What did Donald Trump do today?
He tried to play off a pardon scheme as a "joke."
Citing Trump's own aides, the Washington Post reported yesterday that Trump is so desperate to make some kind of progress on his long-promised border wall that he told staff he would pardon them if they had to break laws to get it done. Specifically, he ordered staff to simply seize property from private landowners without going through the legal process of eminent domain. (Trump knows only too well how uncertain that process is: he once tried and failed to get Atlantic City to use its power to seize an elderly widow's house so that he could build a casino parking lot.)
No one doubts Trump's anxiety over the wall. He's privately admitted he doesn't think it will actually do anything to stop border crossings, but he believes it's popular with likely Trump voters. (It's much less popular closer to the actual border, where landowners would be affected by it.)
Having failed in his first two and a half years to build even a single mile of new wall, or to get Mexico to pay a dime for it, Trump is now insisting that the whole project be done by the election. In the real world, experts think that even the most modest plans would take ten years to build, and that's before Trump's personal esthetic touches are added.
Trump didn't deny having dangled pardons to induce people to break the law. Instead, he explained it this way today: he was just joking.
This isn't the first time Trump has pretended he was "joking" after getting caught saying something he regretted. Last week, after looking to the heavens and calling himself "the chosen one"—on the same day he retweeted someone who called him "the King of Israel"—Trump backtracked by insisting that it was a joke. (Specifically, he said that reporters knew it was a joke because he was smiling when he said it. He wasn't.)

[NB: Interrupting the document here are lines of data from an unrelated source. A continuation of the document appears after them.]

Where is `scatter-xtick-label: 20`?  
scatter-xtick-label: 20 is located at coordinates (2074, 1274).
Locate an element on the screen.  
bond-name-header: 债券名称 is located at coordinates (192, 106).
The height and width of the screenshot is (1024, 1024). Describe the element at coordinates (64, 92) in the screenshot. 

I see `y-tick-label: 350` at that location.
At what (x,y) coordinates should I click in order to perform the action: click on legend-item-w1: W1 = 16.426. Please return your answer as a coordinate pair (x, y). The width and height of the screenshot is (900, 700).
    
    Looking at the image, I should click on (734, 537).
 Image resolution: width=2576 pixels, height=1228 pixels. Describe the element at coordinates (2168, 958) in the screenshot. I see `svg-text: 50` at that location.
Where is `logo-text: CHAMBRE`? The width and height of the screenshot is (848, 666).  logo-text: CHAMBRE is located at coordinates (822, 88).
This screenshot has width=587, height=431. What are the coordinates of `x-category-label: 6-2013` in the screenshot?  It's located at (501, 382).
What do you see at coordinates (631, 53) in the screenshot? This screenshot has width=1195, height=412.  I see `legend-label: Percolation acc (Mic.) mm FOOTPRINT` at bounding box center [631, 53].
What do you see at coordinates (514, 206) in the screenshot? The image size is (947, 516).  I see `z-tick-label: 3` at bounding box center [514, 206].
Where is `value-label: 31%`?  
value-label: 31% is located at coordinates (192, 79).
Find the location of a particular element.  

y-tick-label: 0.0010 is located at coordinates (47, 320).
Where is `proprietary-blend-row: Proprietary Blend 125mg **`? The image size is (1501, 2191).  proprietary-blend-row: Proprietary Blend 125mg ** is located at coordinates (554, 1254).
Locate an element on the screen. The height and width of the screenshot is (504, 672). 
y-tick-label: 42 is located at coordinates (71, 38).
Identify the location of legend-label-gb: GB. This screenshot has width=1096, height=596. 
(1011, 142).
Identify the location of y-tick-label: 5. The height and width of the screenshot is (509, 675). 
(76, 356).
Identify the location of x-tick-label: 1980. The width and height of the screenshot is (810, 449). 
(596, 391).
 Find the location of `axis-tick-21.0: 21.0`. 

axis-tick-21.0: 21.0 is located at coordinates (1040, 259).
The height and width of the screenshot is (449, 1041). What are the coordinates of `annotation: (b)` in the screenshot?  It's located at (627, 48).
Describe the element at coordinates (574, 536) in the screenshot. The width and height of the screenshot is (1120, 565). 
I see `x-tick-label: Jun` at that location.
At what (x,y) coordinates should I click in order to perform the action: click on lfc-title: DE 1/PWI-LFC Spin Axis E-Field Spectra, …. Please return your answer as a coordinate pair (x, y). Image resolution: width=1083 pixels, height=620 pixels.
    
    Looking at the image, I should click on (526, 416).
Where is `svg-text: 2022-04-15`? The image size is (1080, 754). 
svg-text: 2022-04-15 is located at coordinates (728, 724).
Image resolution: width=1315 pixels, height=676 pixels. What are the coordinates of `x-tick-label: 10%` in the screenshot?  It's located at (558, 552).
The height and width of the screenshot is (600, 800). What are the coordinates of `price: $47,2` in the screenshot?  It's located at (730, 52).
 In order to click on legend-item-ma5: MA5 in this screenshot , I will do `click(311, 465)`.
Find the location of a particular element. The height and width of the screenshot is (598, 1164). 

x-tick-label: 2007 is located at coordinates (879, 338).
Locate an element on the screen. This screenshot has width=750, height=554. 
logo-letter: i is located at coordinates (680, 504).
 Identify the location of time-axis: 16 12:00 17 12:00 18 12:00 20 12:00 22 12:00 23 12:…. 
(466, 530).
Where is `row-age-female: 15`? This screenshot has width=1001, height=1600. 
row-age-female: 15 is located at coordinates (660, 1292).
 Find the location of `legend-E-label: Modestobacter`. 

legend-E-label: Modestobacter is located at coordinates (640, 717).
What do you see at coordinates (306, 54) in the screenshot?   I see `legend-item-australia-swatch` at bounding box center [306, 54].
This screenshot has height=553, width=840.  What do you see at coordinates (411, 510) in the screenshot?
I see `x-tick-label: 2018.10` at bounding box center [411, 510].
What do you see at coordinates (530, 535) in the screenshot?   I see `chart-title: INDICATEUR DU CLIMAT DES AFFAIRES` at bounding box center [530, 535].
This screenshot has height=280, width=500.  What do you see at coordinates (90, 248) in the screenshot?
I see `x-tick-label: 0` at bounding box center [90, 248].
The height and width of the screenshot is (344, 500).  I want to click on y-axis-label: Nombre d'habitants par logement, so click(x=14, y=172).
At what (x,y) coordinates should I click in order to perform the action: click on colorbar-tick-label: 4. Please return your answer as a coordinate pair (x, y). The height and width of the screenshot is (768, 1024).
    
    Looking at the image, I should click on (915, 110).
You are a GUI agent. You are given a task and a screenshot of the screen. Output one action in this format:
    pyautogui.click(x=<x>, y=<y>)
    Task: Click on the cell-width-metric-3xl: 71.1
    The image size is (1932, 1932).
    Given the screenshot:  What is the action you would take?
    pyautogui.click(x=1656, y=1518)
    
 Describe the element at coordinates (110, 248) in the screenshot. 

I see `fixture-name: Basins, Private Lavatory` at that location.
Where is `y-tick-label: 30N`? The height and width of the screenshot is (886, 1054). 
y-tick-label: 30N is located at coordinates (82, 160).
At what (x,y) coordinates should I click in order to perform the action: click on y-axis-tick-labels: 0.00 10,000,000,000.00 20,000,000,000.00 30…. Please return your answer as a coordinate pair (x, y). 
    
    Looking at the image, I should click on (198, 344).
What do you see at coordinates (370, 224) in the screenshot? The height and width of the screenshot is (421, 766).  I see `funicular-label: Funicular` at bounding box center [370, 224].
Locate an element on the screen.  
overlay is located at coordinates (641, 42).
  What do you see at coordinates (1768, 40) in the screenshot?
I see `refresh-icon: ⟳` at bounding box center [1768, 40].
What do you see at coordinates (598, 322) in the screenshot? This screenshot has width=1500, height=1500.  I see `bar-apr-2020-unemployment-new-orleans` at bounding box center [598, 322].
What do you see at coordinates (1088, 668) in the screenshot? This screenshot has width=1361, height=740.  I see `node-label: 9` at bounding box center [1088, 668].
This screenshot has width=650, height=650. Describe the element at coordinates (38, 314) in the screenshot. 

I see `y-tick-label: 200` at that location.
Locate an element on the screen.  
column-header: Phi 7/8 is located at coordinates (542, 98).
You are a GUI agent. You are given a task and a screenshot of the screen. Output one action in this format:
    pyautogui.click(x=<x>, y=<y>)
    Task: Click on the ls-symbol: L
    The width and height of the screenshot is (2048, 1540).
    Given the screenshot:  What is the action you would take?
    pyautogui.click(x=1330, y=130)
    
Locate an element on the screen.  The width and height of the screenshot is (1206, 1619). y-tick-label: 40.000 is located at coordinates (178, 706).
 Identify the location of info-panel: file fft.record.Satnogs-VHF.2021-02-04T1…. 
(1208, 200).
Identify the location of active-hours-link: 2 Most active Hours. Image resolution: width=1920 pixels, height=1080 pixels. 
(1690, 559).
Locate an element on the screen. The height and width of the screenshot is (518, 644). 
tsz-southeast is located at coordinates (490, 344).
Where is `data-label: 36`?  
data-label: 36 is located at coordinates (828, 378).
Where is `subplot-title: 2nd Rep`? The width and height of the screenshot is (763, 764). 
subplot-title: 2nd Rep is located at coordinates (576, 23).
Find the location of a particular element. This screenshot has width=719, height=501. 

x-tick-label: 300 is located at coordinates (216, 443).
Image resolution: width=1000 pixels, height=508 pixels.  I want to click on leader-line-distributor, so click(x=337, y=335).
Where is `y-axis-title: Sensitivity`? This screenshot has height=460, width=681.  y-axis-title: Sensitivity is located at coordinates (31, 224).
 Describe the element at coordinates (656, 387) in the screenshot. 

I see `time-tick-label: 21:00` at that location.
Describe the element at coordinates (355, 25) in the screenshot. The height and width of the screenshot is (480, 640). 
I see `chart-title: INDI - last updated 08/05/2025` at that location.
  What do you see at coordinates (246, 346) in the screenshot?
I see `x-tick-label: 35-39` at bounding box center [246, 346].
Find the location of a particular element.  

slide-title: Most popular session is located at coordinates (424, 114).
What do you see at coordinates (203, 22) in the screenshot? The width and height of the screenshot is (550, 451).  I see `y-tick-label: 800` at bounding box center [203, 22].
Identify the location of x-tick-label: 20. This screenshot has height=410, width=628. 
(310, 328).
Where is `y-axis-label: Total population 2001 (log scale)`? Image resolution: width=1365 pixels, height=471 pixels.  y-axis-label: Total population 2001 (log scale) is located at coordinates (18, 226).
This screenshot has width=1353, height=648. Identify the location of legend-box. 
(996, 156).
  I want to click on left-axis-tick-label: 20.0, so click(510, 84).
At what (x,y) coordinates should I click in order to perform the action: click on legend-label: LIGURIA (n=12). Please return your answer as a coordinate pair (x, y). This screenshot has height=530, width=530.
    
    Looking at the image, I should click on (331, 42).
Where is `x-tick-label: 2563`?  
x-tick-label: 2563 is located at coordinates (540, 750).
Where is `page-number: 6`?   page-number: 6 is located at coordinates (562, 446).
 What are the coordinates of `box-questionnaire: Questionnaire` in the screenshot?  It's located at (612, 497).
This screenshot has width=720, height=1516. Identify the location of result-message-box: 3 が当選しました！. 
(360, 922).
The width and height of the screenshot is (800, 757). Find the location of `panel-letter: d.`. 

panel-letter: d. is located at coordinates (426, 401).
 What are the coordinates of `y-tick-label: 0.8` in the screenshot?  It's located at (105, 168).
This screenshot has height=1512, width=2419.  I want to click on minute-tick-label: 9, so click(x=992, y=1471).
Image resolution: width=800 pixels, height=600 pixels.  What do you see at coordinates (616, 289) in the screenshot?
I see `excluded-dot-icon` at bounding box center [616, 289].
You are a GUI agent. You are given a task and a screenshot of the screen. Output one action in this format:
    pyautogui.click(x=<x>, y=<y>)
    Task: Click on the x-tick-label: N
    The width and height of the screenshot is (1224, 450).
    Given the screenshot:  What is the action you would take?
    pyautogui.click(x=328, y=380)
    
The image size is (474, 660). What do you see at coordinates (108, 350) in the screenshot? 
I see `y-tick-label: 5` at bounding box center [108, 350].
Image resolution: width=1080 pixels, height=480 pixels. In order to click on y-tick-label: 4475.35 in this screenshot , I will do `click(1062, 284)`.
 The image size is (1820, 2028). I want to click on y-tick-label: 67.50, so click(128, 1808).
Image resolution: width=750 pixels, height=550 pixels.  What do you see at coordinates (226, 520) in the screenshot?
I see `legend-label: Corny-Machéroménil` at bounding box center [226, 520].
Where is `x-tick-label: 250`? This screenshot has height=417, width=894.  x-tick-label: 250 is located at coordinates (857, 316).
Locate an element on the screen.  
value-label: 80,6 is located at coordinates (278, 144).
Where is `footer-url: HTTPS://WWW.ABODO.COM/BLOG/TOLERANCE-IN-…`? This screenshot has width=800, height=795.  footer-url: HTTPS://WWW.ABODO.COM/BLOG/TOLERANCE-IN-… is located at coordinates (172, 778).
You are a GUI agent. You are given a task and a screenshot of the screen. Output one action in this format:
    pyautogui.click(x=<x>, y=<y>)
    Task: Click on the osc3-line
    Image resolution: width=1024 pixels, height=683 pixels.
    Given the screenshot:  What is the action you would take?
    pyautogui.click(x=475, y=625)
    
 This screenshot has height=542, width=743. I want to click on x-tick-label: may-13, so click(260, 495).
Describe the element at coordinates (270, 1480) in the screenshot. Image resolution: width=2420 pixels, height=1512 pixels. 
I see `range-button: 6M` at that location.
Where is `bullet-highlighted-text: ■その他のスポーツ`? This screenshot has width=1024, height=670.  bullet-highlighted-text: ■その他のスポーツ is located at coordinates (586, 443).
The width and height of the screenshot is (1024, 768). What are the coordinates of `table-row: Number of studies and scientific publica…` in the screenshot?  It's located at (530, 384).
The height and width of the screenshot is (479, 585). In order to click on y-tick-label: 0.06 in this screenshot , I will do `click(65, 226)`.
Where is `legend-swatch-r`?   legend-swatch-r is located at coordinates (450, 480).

Trump was also "joking" when he begged Russia on live TV to hack Hillary Clinton's e-mails. In that case, he didn't reveal the "joke" until almost three years later. Russian agents apparently didn't get the joke—they began attacking Democratic Party servers that very same day.
Trump also likes to "joke" about calling his political enemies traitors or un-American, something that has led to a surge in violent crime committed in his name. He's "joked" that President Obama was behind the Islamic State, and that Democrats who failed to clap for him at a speech were treasonous.
Why does this matter?
- Conservatives who voted for Trump might not like how willing he is to break the law to seize private property.
- Dangling pardons to get people to break the law isn't a great idea for a president.